Appeals judges determined that the trial chamber committed a series of errors with respect to the sentences pronounced against Bemba, Mangenda, and Kilolo. They found that trial judges determined the gravity of the offenses using “an irrelevant consideration” and “improperly considered that the form of responsibility for the convictions under article 70(1)(a) of the Statute warranted per se a reduction of the corresponding sentences.”

They stated that trial judges erred when, in assessing the gravity of the offenses, they gave “some weight” to the consideration that the false testimony of witnesses did not relate to merits of the main case against Bemba. The Appeal Chamber said the court’s truth-seeking functions are not necessarily less damaged by false testimony on matters informing the credibility of witnesses than they are by false testimony on matters concerning the merits of a case.

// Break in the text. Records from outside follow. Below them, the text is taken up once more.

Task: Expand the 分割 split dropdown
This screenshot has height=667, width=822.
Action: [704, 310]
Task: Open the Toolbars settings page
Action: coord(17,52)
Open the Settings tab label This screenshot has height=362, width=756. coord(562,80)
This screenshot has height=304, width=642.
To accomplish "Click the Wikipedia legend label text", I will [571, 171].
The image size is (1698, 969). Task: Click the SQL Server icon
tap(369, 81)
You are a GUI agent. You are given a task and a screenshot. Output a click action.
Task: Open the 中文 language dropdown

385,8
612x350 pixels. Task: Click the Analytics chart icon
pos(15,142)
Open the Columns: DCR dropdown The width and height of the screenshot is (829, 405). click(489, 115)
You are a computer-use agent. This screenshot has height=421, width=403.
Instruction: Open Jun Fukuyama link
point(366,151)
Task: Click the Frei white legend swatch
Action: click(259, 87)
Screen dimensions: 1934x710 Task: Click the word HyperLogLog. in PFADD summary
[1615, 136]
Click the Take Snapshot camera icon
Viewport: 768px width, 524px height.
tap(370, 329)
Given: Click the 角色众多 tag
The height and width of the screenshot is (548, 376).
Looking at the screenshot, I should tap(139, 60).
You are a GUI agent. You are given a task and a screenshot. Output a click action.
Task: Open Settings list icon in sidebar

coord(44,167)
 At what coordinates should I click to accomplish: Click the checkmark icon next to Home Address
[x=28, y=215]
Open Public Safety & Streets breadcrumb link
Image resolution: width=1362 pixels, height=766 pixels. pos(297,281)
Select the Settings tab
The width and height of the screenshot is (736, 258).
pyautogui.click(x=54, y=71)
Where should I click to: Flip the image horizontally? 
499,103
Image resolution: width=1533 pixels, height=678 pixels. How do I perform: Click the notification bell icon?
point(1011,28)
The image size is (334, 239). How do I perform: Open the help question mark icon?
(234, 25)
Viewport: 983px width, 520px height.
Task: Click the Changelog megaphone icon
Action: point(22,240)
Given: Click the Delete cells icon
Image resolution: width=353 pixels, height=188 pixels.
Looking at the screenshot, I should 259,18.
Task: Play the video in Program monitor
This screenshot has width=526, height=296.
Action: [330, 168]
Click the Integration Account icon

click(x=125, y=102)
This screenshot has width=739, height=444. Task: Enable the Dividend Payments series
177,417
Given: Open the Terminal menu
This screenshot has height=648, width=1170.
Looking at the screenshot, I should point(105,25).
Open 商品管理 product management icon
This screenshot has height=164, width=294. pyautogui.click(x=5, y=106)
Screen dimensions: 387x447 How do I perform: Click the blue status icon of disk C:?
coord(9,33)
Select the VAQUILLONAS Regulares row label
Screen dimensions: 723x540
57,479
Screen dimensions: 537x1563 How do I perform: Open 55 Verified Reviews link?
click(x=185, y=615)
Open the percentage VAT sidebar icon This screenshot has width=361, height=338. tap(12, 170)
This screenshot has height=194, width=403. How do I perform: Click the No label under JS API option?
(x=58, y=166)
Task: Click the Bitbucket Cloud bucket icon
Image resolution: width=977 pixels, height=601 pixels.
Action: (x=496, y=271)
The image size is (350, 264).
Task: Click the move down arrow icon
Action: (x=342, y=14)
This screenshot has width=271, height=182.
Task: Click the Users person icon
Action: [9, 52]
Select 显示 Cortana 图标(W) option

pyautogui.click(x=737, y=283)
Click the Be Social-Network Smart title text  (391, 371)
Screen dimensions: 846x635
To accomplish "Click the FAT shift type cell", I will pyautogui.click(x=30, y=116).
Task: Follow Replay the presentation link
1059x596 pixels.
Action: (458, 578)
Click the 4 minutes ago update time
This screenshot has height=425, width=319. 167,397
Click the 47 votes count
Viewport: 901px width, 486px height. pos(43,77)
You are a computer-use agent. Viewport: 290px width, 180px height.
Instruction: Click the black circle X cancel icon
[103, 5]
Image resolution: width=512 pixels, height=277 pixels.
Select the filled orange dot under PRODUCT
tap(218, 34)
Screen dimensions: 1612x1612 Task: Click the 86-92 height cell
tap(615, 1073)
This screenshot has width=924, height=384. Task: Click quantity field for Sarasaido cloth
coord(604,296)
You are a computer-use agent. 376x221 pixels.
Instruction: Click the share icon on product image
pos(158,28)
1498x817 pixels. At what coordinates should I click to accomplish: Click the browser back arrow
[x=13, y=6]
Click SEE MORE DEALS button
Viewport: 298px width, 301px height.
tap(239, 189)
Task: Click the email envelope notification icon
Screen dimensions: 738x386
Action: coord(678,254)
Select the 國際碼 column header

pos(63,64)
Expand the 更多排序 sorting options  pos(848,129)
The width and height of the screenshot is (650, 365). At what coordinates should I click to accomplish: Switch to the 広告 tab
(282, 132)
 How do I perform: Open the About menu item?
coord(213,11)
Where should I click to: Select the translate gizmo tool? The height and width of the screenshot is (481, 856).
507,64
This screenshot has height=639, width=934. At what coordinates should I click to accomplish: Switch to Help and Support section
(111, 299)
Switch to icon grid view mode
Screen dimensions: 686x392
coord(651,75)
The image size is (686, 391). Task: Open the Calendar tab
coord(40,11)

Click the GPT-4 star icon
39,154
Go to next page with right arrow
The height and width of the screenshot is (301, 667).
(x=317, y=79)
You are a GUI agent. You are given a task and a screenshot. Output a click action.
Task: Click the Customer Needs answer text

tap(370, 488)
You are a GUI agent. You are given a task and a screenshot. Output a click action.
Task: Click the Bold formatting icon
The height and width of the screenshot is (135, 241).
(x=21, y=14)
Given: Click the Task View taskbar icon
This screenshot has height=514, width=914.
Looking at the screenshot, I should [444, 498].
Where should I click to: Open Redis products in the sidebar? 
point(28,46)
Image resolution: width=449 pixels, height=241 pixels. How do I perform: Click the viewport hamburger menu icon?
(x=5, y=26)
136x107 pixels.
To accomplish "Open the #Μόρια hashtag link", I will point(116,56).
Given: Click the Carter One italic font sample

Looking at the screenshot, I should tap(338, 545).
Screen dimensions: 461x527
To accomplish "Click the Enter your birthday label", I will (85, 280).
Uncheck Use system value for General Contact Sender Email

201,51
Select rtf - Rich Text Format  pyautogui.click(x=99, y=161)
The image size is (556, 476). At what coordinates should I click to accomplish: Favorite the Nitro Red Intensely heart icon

Secondly, appeals judges agreed with the prosecution that the trial chamber erred in giving a lower sentence for convictions against Bemba and Kilolo for inducing or soliciting the commission of offenses, compared to offenses they committed as co-perpetrators, exclusively on the basis of the different mode of liability.

The Appeals Chamber recognized that the difference between committing a crime and contributing to the crime of others would normally reflect itself in a different degree of participation or intent. However, they added, this did not mean that the principal perpetrator of a crime or offense necessarily deserved a higher sentence than the accessory to that crime or offense.

Thirdly, the trial chamber was also found to have acted beyond its legal powers by suspending the remaining terms of imprisonment imposed on Mangenda and Kilolo. Appeals judges considered that the sentences pronounced against the three individuals were materially affected by each of these errors, which necessitated the reversal of the sentences.

In its submissions, the prosecution argued that the Appeals Chamber could impose new sentences and suggested that the convicted individuals should each be sentenced to five years of imprisonment.

However, Mangenda suggested that, if the Appeals Chamber found any error in the sentencing decision, it should remand the issue to the original trial chamber to issue a new sentence. Mangenda’s lawyers considered that this would be an efficient and expeditious approach. Meanwhile, Bemba’s defense suggested that, if appeals judges agreed with the prosecution that the sentences were too lenient, they could clarify the appropriate range of sentence, without actually imposing it in the present case.

Noting arguments by Mangenda and Bemba that, the Appeals Chamber considered that, taking into account the nature of the offenses and the errors identified, remanding the matter to the chamber that originally sentenced them was the most appropriate remedy.

Last month, Judge Bertram Schmitt, the Single Judge of Trial Chamber VII, directed parties to the case to file fresh submissions on the appropriate sentences. He also directed the court’s Registry to file updated reports on the solvency of each of the convicted persons. These reports, which are accessible to the prosecution and corresponding person concerned, have been filed confidentially.

Judge Schmitt noted that, whereas Trial Chamber VII considers that the hearing held prior to the sentencing decision to be sufficient, parties to the trial may make submissions to justify any need for a further hearing.